Et déjà la relation se charge d'agressivité
à cause de la peur de l'autre, des clichés rapportés
et souvent déformés.
Le dialogue «interreligieux» ne conduit en
rien au relativisme. Les différences ne doivent pas être
passées sous silence. Les autres veulent savoir qui nous
sommes. D'où la nécessité de ne pas faire
des amalgames ou des raccourcis simplistes en jugeant globalement.
L'islam en Algérie n'est pas le même qu'en Arabie
saoudite.
Il existe dans le milieu musulman une multiplicité «
d'islam » ne facilitant pas le dialogue avec l'ensemble.
D'autre part la différence dans les attentes des musulmans
à l'égard de leur religion est bien souvent comparable
aux différences perçues dans notre propre société.
Christian DELORME (surnommé «le curé
des Minguettes»), prêtre à Lyon, l'a bien
montré dans sa présentation concernant la situation
des musulmans en France.
Voici les différentes sortes d'islam :
- Islam sécularisé qui ne cherche pas à
s'imposer, qui bricole avec sa foi (un peu comme certains chrétiens).

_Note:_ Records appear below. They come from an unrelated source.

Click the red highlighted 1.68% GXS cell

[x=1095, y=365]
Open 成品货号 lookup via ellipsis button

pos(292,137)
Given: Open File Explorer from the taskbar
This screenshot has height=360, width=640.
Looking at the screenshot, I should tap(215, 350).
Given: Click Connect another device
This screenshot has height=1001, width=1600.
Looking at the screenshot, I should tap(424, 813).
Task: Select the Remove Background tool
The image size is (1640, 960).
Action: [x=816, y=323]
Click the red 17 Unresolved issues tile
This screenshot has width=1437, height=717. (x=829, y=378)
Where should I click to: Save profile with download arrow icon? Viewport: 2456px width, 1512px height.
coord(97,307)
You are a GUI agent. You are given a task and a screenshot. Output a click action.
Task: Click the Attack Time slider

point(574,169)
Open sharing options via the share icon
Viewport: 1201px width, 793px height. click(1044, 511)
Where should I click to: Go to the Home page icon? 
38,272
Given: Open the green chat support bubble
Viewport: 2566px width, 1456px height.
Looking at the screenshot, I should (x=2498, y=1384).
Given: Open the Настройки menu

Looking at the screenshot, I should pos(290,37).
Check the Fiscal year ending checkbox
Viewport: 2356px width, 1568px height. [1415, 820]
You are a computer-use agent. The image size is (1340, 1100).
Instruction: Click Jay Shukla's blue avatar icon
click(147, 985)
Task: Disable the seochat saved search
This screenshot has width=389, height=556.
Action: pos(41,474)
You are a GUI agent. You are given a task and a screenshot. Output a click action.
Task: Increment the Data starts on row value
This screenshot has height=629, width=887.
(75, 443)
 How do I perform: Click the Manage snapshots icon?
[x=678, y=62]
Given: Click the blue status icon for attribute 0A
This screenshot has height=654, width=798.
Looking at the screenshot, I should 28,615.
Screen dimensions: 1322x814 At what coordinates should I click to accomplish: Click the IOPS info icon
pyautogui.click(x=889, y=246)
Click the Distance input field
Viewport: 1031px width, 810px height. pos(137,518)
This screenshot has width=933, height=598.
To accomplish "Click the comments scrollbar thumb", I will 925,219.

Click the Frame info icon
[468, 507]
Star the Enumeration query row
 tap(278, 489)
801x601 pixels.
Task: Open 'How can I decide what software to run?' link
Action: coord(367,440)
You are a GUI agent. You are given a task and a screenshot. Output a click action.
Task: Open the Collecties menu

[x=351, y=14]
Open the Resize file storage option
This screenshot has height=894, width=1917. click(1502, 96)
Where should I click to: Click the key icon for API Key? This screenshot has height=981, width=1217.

Ne demande pas forcément d'encadrement ; c'est un islam
libéral, individualisé. On ne l'entend quasiment
pas.
- Islam légitimiste officiel, qui s'aligne sur
les pays d'origine. Les Marocains écoutent les discours
du Ramadan. La mosquée de Paris est, politiquement, fortement
liée au groupement marocain.
- Islam militant piétiste visant la « réislamisation
des musulmans » ; il est souvent comparé aux Témoins
de Jéhova. C'est d'abord une attitude piétiste,
peu politisée. Mais il est militant, visible, sans vouloir
bouleverser la société.
- Islam politique Il n'exige pas seulement de pouvoir
vivre sa foi, mais il pense qu'il a quelque chose à dire
à la société. L'exemple type est Tariq Ramadan.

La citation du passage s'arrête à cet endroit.